President Theodore Roosevelt oversaw the realization of a long-term objective of the United States: a transistor channel. During the 1800s, American and British leaders and businessmen wanted to ship goods quickly and cheaply between the Atlantic and Pacific coasts. In addition, the economic impact was enormous. Now trade between the two oceans can be united. From the 1890s until World War I, world trade was as important as it is now, so it was important to have a cross-continent travel route.
That's why Wall Street was very supportive and helped finance it. The Panama Canal is important because it serves as an important shortcut between Pacific ports and Atlantic destinations. Before the completion of the canal, a ship from Los Angeles heading to Europe would have to follow the coast of South America to the southernmost point of Tierra del Fuego (Argentina) or across the Strait of Magallanes. Others surrounded Cape Horn and then headed north along the coast before crossing into Europe.

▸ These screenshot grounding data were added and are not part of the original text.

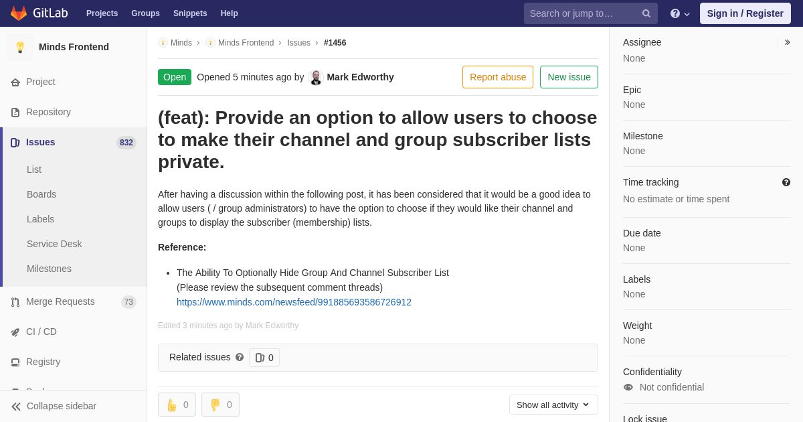Focus the Search or jump to field

tap(582, 13)
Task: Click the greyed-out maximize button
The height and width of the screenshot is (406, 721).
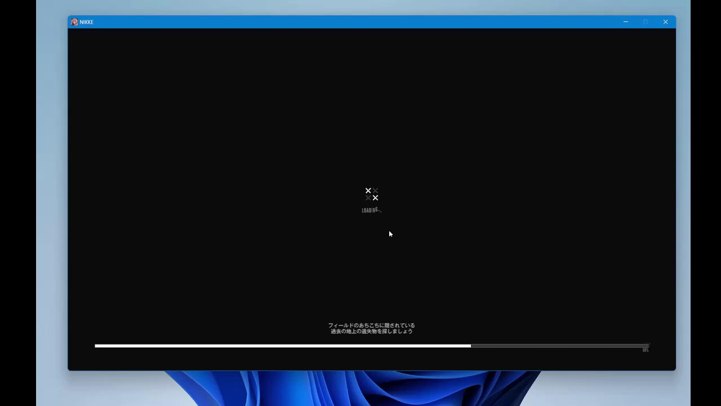Action: [x=646, y=22]
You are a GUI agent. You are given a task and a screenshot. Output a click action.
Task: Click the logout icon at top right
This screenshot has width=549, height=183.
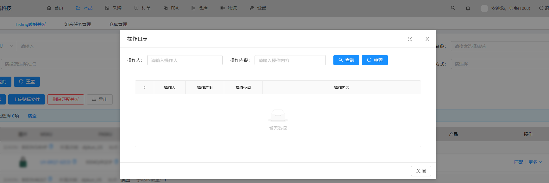coord(541,8)
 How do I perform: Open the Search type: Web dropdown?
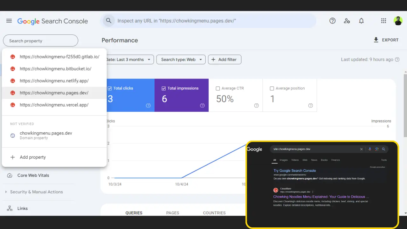tap(181, 59)
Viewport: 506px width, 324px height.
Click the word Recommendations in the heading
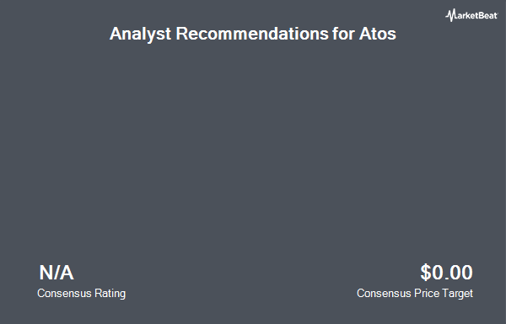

It was a much longer trip, and the channel shortened it by about 8,000 nautical miles. Naturally, this saved a significant amount of money, since a trip from start to finish would be completed much faster, saving fuel and all operating costs, which increase over time. Ultimately, the three locks along the canal route raised ships 85 feet above sea level, until they reached man-made Gatun Lake in the center. Steam shovels carry rocks dragged along two tracks that extract soil from the bed of the Panama Canal around 1908. Because of the way the terrain is, a channel at sea level would be flooded, it was prone to landslides and the terrain was not stable enough.
PBS NewsHour recently interviewed several regional experts to talk about the channel's first 100 years and to get an idea of what the future holds for us. They gave control of the Panama Canal in compliance with the Torrijos-Carter Treaty signed by President Jimmy Carter in 1977. Apparently, without understanding the lessons of the French effort, the Americans devised plans to build a canal at sea level along the approximately 50-mile stretch from Colón to Panama City. As construction took years, construction crews faced flooding and torrential tropical rains that could cause landslides. There is a thriving residential market in the old Canal Zone, and a large part around the canal is a virgin jungle, a watershed, so it is becoming a focus of ecotourism.
Later, the United States signed a new treaty, the Hay-Bunau-Varilla Treaty, with the new Panamanian government, in which the United States was granted total control of the territory and the canal project. Economic growth is mainly focused on urban areas, linked to commercial companies, tourism and the Canal. The project was helped by the elimination of disease-transmitting mosquitoes, while chief engineer John Stevens devised innovative techniques and promoted the crucial redesign of a channel at sea level to turn it into a sluice. There were many conflicts that led to massacres, students killed by soldiers because they were trying to fly a Panamanian flag on the Canal.
In 1976, President Jimmy Carter signed a treaty with Panama that ceded control of the canal to Panama on December 31, 1999, in exchange for the promise that the channel would be open internationally at all times.